[Opening Supplied material section]

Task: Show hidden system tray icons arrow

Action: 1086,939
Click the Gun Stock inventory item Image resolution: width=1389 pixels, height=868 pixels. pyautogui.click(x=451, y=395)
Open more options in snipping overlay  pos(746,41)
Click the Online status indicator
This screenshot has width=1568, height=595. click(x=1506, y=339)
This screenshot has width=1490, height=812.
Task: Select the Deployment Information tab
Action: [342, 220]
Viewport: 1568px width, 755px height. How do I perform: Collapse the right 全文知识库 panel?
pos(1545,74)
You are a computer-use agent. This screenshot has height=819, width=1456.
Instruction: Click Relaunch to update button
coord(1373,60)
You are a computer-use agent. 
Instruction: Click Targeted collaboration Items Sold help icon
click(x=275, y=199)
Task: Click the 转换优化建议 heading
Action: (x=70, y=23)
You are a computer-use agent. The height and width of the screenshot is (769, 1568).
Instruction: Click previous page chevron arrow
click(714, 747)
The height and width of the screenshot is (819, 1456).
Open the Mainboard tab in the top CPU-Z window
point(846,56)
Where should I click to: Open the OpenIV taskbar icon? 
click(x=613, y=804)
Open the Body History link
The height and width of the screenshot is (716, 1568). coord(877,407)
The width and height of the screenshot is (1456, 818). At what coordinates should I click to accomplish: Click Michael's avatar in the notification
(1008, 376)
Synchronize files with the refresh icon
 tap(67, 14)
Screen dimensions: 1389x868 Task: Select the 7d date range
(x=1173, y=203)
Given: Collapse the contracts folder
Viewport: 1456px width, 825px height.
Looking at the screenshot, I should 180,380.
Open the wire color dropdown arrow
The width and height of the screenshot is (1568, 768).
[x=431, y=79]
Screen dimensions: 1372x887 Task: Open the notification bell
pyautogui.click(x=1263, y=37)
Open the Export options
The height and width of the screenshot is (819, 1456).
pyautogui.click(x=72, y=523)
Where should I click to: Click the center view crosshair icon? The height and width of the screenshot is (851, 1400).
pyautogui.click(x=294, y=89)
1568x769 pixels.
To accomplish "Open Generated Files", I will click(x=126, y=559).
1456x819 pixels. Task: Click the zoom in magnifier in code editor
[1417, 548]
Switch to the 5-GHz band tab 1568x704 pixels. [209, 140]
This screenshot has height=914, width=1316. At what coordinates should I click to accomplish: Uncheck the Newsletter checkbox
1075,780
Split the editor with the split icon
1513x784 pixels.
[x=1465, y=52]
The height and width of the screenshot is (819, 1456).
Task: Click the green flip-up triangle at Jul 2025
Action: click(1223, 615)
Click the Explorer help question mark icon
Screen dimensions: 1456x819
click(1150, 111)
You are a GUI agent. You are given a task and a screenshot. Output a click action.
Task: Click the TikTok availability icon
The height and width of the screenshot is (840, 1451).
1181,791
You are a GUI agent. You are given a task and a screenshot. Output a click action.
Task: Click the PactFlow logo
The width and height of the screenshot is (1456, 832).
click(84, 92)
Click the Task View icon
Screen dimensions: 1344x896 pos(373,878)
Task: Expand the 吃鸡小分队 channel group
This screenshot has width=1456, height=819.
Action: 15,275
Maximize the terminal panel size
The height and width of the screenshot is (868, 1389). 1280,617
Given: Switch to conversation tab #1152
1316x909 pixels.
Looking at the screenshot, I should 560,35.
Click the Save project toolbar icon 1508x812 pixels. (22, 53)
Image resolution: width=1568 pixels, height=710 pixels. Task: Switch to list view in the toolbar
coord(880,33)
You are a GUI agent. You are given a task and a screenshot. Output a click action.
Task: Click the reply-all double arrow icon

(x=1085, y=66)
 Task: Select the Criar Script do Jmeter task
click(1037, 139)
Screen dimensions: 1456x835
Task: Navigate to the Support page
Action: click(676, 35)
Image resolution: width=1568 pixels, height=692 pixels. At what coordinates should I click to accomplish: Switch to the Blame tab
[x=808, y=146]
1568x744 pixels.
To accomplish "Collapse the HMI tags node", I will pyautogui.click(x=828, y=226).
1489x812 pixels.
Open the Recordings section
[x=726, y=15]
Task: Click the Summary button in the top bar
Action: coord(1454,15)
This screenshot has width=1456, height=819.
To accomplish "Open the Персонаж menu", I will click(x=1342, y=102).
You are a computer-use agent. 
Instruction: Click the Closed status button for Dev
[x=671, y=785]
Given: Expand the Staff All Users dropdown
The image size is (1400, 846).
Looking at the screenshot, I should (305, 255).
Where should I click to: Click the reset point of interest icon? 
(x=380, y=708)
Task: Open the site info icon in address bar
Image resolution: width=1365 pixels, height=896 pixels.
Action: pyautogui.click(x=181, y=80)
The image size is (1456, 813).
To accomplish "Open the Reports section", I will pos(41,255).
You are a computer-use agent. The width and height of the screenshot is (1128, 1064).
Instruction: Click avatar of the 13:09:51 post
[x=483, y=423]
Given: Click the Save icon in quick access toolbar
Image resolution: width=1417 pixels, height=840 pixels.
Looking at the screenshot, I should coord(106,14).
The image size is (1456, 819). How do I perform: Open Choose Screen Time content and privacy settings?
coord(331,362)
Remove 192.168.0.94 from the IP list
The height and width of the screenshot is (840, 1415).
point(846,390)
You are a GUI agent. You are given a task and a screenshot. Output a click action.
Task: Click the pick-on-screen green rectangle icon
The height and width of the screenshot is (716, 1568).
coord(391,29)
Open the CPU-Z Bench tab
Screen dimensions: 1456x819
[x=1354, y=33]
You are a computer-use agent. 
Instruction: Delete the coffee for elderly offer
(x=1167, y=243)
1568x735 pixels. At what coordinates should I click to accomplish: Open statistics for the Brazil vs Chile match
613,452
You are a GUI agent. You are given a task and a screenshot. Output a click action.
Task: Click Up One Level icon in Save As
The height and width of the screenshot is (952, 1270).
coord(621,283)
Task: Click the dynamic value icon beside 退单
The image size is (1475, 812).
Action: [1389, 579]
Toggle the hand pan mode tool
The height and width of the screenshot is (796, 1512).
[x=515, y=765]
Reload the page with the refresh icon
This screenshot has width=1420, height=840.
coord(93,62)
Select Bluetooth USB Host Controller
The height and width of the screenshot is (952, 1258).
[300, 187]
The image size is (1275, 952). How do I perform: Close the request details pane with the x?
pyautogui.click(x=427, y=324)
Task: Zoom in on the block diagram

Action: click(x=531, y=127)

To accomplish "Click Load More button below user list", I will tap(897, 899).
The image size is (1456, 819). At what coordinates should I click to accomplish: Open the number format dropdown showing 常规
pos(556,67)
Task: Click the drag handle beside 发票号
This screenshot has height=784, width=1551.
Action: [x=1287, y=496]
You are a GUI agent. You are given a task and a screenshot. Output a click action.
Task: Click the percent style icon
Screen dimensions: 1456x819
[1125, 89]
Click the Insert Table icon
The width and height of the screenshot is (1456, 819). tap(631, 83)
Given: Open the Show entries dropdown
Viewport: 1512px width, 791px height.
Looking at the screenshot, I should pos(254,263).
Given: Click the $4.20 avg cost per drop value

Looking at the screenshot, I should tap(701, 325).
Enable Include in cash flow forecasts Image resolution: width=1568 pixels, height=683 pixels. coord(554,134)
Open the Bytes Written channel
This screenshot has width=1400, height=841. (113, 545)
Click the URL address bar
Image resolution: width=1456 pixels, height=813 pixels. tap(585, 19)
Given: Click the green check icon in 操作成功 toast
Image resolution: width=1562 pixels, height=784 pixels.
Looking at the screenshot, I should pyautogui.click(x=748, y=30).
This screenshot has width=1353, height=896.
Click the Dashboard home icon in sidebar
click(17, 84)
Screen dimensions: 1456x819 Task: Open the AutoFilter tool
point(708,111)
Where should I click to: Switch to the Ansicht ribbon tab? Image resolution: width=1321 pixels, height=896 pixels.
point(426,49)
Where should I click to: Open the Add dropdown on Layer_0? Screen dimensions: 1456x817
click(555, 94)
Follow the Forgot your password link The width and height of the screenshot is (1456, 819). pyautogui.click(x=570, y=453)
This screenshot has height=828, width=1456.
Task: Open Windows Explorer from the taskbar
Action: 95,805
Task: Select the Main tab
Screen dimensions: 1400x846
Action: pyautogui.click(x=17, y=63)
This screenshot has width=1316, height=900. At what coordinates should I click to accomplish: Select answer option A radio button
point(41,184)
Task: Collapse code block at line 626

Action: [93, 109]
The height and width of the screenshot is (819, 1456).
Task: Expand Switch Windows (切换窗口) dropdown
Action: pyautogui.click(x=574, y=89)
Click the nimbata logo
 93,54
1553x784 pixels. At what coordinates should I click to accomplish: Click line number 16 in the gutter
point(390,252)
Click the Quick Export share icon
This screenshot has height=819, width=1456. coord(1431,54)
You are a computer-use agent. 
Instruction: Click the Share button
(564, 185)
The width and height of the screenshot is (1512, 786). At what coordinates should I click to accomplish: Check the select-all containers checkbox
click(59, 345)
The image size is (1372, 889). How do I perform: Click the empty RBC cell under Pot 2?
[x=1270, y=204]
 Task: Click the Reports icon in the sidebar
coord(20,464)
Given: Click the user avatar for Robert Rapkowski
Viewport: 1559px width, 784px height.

[Closing Supplied material section]

Only a word-for-word repetition of the lines from the one containing "Screen dimensions: 1456x819 Task: Open" to the final line of the data above counts as the answer.

Screen dimensions: 1456x819 Task: Open the AutoFilter tool
point(708,111)
Where should I click to: Switch to the Ansicht ribbon tab? Image resolution: width=1321 pixels, height=896 pixels.
point(426,49)
Where should I click to: Open the Add dropdown on Layer_0? Screen dimensions: 1456x817
click(555, 94)
Follow the Forgot your password link The width and height of the screenshot is (1456, 819). pyautogui.click(x=570, y=453)
This screenshot has height=828, width=1456.
Task: Open Windows Explorer from the taskbar
Action: 95,805
Task: Select the Main tab
Screen dimensions: 1400x846
Action: pyautogui.click(x=17, y=63)
This screenshot has width=1316, height=900. At what coordinates should I click to accomplish: Select answer option A radio button
point(41,184)
Task: Collapse code block at line 626

Action: [93, 109]
The height and width of the screenshot is (819, 1456).
Task: Expand Switch Windows (切换窗口) dropdown
Action: pyautogui.click(x=574, y=89)
Click the nimbata logo
 93,54
1553x784 pixels. At what coordinates should I click to accomplish: Click line number 16 in the gutter
point(390,252)
Click the Quick Export share icon
This screenshot has height=819, width=1456. coord(1431,54)
You are a computer-use agent. 
Instruction: Click the Share button
(564, 185)
The width and height of the screenshot is (1512, 786). At what coordinates should I click to accomplish: Check the select-all containers checkbox
click(59, 345)
The image size is (1372, 889). How do I perform: Click the empty RBC cell under Pot 2?
[x=1270, y=204]
 Task: Click the Reports icon in the sidebar
coord(20,464)
Given: Click the user avatar for Robert Rapkowski
Viewport: 1559px width, 784px height.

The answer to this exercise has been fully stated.